La commissione Anica ha selezionato il film italiano che potrà concorrere agli Oscar. Attenzione: il film in questione non è automaticamente “candidato”. Per esserlo deve essere scelto dall’Academy tra tutti i film in lingua straniera che i paesi presenteranno come loro portabandiera. Però, intanto, ha vinto il migliore. Cesare deve morire, Orso d’Oro all’ultimo festival di Berlino, ha meritoriamente battuto i concorrenti. La commissione – composta da Angelo Barbagallo, Nicola Borrelli, Francesco Bruni, Martha Capello, Lionello Cerri, Valerio De Paolis, Piera Detassis, Fulvio Lucisano e Paolo Mereghetti – lo ha preferito a opere più discusse e mediatiche ma meno riuscite come Bella addormentata di Bellocchio, E’ stato il figlio di Ciprì o Reality di Garrone.

Il film degli ottantenni fratelli Taviani ha infatti una caratteristica che lo mette sopra gli altri: partendo dal carcere di Rebibbia, affronta un tema universale in maniera comprensibile a ogni lato del globo e soprattutto non sfruttando l’italianità come fattore sociologico, come qualità esportabile, come  folklore da esibizione. Il provincialismo del cinema italiano non è nel punto di partenza – la provincia palermitana, Napoli o un caso che ci ha appassionato – ma nel punto di arrivo, ovvero nella messa in scena. Cesare deve morire toglie anziché aggiungere, sottrae e semplifica anziché ridondare, seleziona ciò che è universale e non insiste sulla cronaca dettagliata degli orrori tricolori. Con il risultato che quei camorristi carcerati, fotografati nel portare in scena il Giulio Cesare di Shakespeare, incarnano le lotte di potere che il Bardo raccontava, la violenza dell’uomo e pure la ragione per cui loro sono in galera. L’individuale sa farsi mondo, cosa che non riesce a fare il bravissimo Garrone con Reality. Proprio lui che ci era riuscito così bene con Gomorra, Bronx napoletano che anche un coreano o un cinese potevano riconoscere come una delle tante, feroci periferie planetarie.

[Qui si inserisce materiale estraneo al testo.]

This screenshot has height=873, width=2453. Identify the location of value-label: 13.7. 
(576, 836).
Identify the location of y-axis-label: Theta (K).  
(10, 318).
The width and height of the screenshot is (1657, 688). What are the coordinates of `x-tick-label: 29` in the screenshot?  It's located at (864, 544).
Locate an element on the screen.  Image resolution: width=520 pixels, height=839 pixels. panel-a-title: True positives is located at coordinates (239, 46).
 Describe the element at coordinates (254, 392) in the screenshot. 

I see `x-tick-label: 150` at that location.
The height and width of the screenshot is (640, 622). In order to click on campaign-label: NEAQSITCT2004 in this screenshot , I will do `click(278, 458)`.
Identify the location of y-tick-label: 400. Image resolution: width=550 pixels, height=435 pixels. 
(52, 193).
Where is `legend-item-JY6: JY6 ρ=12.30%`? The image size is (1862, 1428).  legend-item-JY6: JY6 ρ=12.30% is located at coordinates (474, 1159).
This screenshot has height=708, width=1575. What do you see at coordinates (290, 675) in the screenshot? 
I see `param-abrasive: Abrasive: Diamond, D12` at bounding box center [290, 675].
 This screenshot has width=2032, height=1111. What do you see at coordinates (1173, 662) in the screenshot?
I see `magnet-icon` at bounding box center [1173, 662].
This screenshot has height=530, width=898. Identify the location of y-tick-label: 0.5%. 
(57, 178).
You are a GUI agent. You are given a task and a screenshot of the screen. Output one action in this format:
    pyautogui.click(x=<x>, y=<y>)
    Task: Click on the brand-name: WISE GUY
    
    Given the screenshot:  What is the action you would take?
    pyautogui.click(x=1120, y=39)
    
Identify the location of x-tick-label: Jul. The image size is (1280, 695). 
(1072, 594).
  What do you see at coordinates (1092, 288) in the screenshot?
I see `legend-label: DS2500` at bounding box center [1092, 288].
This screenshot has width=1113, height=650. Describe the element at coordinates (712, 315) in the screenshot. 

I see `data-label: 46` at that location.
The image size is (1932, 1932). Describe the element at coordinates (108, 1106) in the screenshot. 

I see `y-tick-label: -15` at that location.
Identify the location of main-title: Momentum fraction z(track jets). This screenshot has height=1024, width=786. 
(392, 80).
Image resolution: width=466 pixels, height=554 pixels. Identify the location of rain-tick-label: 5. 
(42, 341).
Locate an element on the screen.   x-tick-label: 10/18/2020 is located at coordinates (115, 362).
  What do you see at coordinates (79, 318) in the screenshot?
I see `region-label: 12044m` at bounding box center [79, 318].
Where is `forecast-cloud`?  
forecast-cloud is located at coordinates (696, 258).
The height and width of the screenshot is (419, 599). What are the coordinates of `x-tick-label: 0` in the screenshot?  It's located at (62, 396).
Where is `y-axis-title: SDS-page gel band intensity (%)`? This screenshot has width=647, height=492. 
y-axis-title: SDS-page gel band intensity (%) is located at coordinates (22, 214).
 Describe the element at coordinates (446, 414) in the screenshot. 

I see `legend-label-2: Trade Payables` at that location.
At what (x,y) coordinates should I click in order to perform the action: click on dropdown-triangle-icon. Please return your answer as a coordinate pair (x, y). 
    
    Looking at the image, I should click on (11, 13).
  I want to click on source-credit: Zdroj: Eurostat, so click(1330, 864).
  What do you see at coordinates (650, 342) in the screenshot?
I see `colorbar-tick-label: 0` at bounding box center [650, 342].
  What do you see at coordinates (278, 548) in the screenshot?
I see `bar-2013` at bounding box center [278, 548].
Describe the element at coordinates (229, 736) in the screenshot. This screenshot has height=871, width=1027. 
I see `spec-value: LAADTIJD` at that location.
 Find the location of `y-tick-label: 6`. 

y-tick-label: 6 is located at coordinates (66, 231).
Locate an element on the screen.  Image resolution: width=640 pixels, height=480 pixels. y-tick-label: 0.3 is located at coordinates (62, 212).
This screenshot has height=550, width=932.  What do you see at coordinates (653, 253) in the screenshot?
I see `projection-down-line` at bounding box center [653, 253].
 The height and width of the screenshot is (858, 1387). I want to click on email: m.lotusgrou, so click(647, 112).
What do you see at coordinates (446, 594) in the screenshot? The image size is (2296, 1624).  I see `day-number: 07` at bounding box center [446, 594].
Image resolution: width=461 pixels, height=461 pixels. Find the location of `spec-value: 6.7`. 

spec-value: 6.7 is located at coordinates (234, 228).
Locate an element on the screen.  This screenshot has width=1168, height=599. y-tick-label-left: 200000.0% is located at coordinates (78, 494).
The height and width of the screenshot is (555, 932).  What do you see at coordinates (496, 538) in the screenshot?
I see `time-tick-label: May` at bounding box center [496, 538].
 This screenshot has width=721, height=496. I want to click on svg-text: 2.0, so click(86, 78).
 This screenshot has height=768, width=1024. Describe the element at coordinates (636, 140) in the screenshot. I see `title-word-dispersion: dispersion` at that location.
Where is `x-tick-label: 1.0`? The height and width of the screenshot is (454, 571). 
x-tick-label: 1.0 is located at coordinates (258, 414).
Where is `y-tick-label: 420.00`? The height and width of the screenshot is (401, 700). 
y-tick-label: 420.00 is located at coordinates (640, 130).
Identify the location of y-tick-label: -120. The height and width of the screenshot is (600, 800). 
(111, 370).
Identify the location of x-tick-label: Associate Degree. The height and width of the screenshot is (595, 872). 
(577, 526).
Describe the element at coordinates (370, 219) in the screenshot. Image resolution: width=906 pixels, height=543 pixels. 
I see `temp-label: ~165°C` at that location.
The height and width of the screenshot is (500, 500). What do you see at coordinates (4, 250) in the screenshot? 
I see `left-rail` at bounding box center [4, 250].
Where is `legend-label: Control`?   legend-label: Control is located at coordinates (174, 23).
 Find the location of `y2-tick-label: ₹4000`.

Il difetto di tanti nostri film è, forse, voler raccontare troppo il nostro Paese, non usarlo come ineluttabile materiale, ma straparlarci sopra, finendo poi per rivolgersi solo al chi ci vive. Per fare film potenti, meglio prendere un’idea che sappia guardare il mondo in faccia, definirla, farla crescere e trarne le conseguenze nella sceneggiatura e nello stile di regia. Questo hanno fatto i Taviani, con il miglior film italiano dell’anno. Ora dovranno vedersela con gli altri, come Amour di Haneke, Palma d’Oro austriaca, o la commedia campione di incassi Quasi amici per la Francia. La corsa è appena iniziata.